## Work required:
For the word "marker", copy every line of the material that includes it.

:: Task inputs ::

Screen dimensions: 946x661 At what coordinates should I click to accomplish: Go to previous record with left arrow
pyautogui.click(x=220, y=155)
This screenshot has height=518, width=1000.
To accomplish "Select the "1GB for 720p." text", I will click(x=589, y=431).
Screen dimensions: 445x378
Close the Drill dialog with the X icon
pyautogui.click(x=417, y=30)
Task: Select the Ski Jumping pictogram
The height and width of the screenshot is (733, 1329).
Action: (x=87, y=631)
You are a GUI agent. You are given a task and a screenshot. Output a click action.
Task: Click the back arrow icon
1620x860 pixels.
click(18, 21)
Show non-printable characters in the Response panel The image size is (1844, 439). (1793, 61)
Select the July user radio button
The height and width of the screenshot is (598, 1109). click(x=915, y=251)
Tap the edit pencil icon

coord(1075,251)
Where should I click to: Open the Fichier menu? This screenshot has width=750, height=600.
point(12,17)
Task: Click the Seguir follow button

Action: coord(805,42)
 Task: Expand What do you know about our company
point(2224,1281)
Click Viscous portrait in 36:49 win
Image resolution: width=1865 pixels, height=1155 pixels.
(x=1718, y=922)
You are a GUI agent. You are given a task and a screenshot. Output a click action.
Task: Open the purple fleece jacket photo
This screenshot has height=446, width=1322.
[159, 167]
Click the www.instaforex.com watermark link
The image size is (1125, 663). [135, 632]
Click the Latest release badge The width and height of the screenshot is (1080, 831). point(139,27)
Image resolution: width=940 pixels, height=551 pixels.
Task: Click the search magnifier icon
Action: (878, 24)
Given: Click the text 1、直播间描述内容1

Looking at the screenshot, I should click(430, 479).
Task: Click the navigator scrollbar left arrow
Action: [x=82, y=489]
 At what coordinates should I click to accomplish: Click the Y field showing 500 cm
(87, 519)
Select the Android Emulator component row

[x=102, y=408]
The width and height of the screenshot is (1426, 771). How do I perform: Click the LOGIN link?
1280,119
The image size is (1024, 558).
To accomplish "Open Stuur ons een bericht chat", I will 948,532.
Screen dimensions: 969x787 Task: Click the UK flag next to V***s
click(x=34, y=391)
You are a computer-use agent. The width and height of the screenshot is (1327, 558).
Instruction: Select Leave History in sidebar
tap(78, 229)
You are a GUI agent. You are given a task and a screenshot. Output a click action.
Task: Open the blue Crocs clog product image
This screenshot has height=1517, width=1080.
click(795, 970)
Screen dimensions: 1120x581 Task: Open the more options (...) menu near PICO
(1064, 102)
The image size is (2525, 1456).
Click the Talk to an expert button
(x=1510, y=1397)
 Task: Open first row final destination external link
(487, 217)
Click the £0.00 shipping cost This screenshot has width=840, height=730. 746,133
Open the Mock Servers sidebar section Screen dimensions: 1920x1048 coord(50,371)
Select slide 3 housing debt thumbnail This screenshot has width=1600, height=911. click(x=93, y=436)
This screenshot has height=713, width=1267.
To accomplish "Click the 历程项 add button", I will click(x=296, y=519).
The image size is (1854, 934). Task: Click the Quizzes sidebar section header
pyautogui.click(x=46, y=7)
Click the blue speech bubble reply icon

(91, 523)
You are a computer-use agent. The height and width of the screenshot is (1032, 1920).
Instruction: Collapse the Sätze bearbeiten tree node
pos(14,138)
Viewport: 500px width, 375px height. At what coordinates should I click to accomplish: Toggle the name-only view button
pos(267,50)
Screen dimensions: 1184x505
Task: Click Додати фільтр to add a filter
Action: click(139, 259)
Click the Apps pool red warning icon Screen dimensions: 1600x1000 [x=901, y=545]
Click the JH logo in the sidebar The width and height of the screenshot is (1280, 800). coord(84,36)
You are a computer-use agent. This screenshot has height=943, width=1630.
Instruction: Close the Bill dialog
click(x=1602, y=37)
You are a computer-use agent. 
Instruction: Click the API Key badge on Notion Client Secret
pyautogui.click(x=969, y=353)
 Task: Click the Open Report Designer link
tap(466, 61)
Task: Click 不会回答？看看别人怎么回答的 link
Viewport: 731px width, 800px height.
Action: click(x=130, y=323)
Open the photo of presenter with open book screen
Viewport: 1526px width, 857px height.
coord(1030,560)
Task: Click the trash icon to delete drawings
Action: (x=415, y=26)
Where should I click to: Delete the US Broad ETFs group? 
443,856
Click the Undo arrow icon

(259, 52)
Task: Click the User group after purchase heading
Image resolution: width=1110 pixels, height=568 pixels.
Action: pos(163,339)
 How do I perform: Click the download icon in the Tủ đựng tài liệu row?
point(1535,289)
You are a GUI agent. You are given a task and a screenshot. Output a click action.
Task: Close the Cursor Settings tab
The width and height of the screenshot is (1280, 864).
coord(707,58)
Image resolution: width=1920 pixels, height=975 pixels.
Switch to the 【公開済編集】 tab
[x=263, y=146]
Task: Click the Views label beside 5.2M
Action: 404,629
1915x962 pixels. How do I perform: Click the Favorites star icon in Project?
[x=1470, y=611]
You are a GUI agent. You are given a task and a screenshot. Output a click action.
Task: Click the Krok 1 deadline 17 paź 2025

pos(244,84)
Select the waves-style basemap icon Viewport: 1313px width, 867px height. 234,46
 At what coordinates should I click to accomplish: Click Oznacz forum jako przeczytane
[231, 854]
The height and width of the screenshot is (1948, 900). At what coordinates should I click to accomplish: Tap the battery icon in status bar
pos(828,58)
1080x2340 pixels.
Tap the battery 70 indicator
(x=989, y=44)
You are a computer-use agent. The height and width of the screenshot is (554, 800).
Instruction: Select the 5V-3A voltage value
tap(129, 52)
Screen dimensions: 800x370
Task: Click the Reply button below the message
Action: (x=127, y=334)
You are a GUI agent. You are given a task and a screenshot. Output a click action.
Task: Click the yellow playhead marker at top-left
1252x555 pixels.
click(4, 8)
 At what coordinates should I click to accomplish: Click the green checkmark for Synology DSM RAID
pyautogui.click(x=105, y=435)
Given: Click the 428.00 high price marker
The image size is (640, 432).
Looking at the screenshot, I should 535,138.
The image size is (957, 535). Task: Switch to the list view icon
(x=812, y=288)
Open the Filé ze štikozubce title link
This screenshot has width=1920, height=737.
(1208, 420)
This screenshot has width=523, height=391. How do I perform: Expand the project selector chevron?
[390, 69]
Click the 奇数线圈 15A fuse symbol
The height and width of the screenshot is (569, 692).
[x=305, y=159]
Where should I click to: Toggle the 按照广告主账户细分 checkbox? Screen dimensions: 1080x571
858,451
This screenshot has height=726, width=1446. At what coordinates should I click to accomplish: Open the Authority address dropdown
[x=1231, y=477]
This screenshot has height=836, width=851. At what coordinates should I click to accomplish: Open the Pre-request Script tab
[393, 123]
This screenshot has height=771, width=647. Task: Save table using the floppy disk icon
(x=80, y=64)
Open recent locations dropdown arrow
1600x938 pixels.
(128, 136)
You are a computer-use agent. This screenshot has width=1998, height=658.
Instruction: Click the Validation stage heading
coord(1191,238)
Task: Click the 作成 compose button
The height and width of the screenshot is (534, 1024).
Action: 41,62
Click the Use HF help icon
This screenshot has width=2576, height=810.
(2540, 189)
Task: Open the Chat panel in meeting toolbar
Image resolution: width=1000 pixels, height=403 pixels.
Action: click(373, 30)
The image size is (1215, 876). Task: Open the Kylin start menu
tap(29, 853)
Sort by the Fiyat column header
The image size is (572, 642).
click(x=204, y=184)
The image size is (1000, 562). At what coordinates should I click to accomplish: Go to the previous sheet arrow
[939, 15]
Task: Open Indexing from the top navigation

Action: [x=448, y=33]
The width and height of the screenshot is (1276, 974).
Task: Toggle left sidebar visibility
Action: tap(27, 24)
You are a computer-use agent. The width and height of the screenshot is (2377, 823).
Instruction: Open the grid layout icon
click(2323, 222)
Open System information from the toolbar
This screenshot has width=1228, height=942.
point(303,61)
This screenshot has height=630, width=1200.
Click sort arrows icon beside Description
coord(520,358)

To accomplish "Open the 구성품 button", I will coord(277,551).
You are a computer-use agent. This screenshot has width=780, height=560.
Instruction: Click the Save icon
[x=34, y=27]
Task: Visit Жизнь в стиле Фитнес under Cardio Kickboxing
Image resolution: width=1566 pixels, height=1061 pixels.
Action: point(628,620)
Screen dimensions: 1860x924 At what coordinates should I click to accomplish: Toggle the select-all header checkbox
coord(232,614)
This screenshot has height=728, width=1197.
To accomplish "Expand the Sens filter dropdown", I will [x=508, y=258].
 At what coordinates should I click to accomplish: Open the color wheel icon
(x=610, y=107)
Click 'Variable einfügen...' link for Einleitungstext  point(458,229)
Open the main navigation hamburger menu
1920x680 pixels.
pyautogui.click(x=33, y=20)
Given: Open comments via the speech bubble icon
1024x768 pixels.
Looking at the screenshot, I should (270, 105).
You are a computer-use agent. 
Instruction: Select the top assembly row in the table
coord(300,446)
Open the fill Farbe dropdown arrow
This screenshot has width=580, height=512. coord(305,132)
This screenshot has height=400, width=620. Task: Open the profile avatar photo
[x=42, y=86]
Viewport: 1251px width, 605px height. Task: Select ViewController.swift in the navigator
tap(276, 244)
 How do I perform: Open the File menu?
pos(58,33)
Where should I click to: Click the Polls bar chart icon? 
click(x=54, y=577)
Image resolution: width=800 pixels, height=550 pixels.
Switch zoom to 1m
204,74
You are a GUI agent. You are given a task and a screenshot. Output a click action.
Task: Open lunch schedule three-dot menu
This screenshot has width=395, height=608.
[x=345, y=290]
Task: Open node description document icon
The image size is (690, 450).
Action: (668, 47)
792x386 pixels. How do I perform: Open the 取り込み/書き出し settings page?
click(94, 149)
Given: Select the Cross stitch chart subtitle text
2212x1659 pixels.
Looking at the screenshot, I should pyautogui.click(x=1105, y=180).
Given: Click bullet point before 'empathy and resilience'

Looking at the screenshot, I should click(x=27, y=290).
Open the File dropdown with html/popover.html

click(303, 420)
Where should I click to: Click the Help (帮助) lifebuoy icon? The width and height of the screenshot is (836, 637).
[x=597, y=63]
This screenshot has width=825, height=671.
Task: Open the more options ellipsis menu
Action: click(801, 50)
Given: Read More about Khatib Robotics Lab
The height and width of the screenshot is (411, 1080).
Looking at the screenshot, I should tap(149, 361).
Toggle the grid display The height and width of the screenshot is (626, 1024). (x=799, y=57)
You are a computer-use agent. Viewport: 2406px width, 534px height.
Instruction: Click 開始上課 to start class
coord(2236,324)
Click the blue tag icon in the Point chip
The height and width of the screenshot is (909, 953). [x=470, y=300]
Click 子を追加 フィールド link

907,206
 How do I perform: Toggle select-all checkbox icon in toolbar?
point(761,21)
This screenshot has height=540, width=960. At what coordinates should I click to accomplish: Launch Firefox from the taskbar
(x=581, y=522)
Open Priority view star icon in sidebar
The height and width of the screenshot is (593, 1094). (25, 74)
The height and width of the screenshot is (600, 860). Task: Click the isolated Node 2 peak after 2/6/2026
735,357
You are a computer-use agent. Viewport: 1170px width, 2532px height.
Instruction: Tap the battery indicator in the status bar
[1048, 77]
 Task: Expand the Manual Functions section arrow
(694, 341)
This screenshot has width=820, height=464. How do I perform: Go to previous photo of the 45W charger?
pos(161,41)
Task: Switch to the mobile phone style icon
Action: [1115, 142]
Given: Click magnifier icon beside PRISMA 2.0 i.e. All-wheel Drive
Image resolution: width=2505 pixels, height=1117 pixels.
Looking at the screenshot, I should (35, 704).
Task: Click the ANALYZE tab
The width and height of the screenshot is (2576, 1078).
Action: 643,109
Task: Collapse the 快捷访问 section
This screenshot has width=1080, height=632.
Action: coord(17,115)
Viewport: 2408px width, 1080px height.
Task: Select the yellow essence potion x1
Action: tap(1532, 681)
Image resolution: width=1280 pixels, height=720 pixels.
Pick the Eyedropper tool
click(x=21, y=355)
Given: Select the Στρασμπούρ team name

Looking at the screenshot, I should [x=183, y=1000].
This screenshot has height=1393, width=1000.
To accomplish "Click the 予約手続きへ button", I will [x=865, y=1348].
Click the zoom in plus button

:::

## Completed task:
Task: Click the yellow playhead marker at top-left
Given: Click the 428.00 high price marker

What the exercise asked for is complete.